Écrit par le comité de rédaction

Publié le 08 juil. 2024

Nos associations demandent l’ouverture d’un débat public faisant toute la transparence sur ce projet

La candidature française souffre de nombreux écueils sur le fond - des JO sur le même modèle « tout ski » que ceux organisés durant les Trente Glorieuses et sans tenir compte des signes inquiétants du réchauffement climatique en montagne - et sur la forme : précipitation dans la décision, absence totale de concertation, enclavement et dispersion des sites olympiques, ressources financières des collectivités encore fragilisées par les dettes des JO précédents (1968 et 1992) et réduites par la crise énergétique actuelle...

Un dossier de candidature ni sobre ni écologique

  1. Du point de vue des enjeux de mobilité
    Selon l'Ademe, la mobilité est responsable de 52% des émissions de gaz à effet de serre des sports d'hiver. Des jeux étalés sur quatre pôles cumulent les difficultés de déplacement entre les sites pour les organisateurs, les délégations, les sportifs, les spectateurs. Or pour être écologiques, il faudrait que les gares et lignes de desserte ferroviaires puissent absorber un maximum de voyageurs, ce qui n’est pas le cas puisque les réseaux n’ont pas été entretenus ou que les projets de rénovation sont sans cesse repoussés. En moins de six ans (délai avant l’ouverture officielle des JO), la remise en état pour la diffusion et la fluidification sur les territoires des très nombreux déplacements engendrés par l’évènement est impossible.

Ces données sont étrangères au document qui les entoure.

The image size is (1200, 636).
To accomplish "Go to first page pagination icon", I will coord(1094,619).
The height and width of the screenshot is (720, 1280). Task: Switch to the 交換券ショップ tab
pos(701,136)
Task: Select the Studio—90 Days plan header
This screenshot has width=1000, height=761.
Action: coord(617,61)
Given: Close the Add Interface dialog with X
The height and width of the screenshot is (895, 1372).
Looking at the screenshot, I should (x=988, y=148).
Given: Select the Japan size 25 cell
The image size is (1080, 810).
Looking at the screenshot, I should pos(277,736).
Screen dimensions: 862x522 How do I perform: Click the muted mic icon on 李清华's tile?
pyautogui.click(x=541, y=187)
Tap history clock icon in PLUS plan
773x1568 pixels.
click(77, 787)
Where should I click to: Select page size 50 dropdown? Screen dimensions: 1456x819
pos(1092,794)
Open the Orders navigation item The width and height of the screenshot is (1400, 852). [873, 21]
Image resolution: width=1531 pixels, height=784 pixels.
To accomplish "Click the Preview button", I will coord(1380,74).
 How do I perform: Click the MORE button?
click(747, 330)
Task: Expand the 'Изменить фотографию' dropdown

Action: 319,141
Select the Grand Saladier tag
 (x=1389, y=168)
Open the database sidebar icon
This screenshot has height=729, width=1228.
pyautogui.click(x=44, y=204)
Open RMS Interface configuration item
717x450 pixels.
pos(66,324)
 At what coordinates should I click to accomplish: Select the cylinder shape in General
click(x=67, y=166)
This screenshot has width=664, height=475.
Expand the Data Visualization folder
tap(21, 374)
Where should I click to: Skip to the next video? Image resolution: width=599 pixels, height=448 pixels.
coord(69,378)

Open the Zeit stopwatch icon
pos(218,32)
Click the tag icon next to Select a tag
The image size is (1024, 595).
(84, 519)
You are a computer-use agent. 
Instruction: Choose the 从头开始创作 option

  2. Du point de vue des enjeux d'aménagement
    Si le dossier de candidature vante le fait que 95 % des équipements sont existants, il se garde bien de souligner que ces derniers ne sont pas conformes aux normes olympiques d’aujourd’hui, les performances des athlètes et les exigences du CIO ayant beaucoup évolué ces dernières années. Par exemple, le tremplin de saut de Courchevel construit pour les JO d’Albertville devra faire l’objet de travaux importants pour être mis aux normes : la piste de réception devra être rallongée de 8 mètres, suscitant des mouvements de terre conséquents pour déplacer et recréer une butte artificielle (coût de 20M€ non intégré à l’estimation initiale).

  3. Du point de vue des enjeux liés au réchauffement climatique
    Les ONG environnementales attirent depuis longtemps l’attention des pouvoirs publics sur les conséquences de la production de neige artificielle : destruction des milieux naturels, modification des cycles de l’eau, forte consommation énergétique... Il faut ajouter, à échéance 2030, le risque d’une température trop élevée pour assurer le fonctionnement des canons à neige. Le plus vraisemblable, selon les accélérations constatées par rapport aux prédictions du GIEC, ce sont le risque de zéro enneigement ou d’évènements météorologiques intenses nécessitant l’annulation de tout ou partie des épreuves, rendant ainsi inutiles les investissements pharaoniques réalisés.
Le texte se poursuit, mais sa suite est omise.